Телефонные звонки, шушуканье, китайские церемонии с определением места по рангу и старшинству, усталость друг от друга, отмена прежних распоряжений, обиды, новые звонки по телефону, визиты и совместные обеды то в одном доме, то в другом в конце концов приведут всё в норму, как и в прежние годы. Когда Диди сама живет в своем доме, взаимоотношения складываются более гладко, словно по накатанной программе. Когда же она его сдает (уже с апреля она начинает трезвонить о цене — в долларах, — которую она за него получила), отношения налаживаются со скрипом. Нужно вытанцовывать всевозможные па, провоцируя, не теряя терпения, получая отказы, чтобы узнать, какой же дом одержит верх. В этом году Грациэлле придется нелегко с Колетт. Траур, престиж имени, даже безволие стали для Леонелли такими крепостями, с высоты которых она распространяет вокруг себя грозное молчание. Она осознает свою неприступность. Яхты палермских княгинь, калифорнийских кинематографистов, может быть даже самого Анелли, вскоре будут швартоваться напротив Сан-Николао. Грациэлле предстоит прожить унизительные часы в ожидании телефонного звонка, который может и не прозвучать, приглашая тем временем нас на празднества — сауны, коктейли или ужины в мучительном крещендо, — организованные в честь случайных знакомых. Поговаривают даже об одном министре-социалисте. Грациэлла, чувствуя, что, возможно, Колетт совершит тут свою ошибку, о которой будут помнить весь год, молчит и подстерегает. Она обдумывает варианты контратаки против нее: Фолёз, с его вредностью и неблагодарностью, чета Форнеро, Боржет и его прихвостни, без устали работающие в отеле «Пальмы», Юбер Флео, возможно даже Жерлье, если Колетт выстрелит своим социалистом. Красный цвет перестает пугать Грациэллу, когда ее начинают дразнить розовым. «А я пригласила сюда коммунистов раньше ее…», — шепчет она, словно речь идет о злоумышленниках.

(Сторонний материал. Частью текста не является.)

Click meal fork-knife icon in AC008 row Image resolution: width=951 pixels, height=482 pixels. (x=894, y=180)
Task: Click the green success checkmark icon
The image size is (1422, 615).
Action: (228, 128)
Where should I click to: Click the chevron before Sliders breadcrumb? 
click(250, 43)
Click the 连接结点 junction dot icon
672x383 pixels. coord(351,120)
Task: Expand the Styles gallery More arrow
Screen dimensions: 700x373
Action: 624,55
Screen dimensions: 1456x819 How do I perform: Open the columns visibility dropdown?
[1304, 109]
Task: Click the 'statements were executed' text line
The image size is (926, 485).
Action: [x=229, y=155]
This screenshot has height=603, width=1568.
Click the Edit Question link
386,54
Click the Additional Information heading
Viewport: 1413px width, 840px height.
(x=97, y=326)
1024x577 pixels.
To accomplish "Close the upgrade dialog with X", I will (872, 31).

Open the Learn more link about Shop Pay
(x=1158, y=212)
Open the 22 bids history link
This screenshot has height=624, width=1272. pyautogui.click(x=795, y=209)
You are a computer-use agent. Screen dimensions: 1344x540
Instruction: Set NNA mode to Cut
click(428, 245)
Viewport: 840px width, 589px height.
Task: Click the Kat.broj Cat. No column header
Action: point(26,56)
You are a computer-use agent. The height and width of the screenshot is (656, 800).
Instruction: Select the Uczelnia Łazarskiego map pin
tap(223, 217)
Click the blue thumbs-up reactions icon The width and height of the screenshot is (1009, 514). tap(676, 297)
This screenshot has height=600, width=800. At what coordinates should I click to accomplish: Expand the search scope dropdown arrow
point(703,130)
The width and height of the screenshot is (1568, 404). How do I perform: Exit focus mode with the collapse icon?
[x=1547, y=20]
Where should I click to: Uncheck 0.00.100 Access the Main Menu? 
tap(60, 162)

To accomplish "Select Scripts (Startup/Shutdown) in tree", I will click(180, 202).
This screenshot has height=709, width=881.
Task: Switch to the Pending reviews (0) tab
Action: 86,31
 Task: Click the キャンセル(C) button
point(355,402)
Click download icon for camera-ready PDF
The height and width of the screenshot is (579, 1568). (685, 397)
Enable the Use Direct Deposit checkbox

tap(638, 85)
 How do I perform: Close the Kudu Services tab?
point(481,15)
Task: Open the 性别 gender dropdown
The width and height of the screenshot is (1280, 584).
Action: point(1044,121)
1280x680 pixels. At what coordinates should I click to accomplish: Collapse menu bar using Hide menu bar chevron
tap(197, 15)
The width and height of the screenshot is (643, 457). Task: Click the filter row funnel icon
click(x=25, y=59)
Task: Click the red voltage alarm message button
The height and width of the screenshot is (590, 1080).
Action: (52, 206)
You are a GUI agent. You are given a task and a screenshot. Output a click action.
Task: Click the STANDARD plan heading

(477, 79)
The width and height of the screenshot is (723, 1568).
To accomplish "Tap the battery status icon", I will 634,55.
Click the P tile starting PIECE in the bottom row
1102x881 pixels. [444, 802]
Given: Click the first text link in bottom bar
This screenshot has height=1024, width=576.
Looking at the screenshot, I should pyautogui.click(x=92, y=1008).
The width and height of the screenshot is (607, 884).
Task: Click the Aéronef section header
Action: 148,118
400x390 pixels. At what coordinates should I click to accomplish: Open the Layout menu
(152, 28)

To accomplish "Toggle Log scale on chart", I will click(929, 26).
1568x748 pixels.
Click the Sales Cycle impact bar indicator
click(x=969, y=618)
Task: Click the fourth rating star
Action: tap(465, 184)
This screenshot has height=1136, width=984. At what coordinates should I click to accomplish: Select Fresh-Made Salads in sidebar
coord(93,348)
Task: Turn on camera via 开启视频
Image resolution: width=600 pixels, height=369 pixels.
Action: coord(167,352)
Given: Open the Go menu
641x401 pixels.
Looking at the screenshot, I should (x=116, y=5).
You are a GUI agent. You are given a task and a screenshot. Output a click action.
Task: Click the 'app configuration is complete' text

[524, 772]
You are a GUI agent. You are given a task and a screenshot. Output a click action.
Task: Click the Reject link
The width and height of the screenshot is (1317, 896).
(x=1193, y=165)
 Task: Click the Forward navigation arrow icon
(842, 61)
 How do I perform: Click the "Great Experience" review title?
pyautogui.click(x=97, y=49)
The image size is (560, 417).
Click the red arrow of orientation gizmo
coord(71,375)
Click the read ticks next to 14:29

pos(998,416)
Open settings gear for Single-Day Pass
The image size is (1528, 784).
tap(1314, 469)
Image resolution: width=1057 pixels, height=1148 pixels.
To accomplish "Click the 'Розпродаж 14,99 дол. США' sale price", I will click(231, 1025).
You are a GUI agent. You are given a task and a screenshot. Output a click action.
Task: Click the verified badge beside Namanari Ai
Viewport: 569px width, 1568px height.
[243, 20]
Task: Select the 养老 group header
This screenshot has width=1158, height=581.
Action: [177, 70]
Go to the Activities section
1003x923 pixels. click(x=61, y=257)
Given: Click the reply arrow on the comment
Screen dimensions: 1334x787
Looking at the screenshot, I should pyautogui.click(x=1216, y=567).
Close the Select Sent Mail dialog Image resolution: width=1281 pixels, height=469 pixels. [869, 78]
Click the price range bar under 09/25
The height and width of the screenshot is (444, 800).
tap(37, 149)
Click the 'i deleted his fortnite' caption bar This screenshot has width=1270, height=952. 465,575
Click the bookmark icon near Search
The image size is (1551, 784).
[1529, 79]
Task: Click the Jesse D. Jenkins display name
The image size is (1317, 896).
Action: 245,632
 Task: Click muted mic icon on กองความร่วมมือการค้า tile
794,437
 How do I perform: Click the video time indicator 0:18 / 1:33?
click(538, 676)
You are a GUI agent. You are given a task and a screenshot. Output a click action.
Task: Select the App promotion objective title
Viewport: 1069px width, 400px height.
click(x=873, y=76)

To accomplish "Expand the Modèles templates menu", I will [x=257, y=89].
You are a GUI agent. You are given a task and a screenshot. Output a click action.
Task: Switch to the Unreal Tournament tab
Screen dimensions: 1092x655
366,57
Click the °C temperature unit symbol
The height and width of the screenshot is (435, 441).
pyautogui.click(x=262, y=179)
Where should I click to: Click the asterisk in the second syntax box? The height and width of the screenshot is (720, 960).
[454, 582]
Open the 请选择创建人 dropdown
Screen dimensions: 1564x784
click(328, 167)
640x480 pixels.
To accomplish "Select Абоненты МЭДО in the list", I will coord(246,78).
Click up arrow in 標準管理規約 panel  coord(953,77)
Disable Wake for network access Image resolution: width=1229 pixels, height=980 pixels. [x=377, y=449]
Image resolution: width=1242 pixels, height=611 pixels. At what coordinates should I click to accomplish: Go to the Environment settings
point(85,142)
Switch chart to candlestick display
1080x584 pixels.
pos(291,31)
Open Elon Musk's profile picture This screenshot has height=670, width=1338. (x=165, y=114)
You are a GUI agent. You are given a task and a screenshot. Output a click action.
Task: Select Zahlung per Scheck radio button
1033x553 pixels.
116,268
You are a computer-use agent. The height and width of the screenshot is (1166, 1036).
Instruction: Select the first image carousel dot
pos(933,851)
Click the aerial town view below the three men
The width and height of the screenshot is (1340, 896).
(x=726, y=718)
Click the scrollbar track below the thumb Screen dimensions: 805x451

Эта стратегия хороша тем, что она занимает нашу хозяйку и сохраняет нам минуты одиночества. Ио купается, и я расправляюсь с корреспонденцией, накопившейся за три месяца. Я должен, я могу, я хочу работать. Я повторяю это каждое лето, вновь оказавшись за просторным столом, который Грациэлла велит ставить в нашу комнату с видом на море. Но ласковая вода у террасы, прохлада плит под голыми ногами — всё, вплоть до запотелого стакана, когда в него наливают ледяную жидкость, всё погружает меня в леность. Я лгу. Когда Грациэлла глухим и подозрительным голосом спрашивает меня за обедом, с глазами, горящими недоверием, то я говорю, что «наконец-то преодолел начальный этап», что дошел до пятидесятой, а то и до сотой страницы, в то время как Ио стыдливо опускает ресницы. Она же знает, что нашла меня спящим как сурок в час сиесты, именно тогда, когда, по моим словам, мне лучше всего работается. Кончится тем, что после десяти дней полного отупения я выдавлю из себя одну статейку для «Сирано», которая появится числа пятнадцатого августа, когда все будут в отпуске и никто не сможет ее прочитать.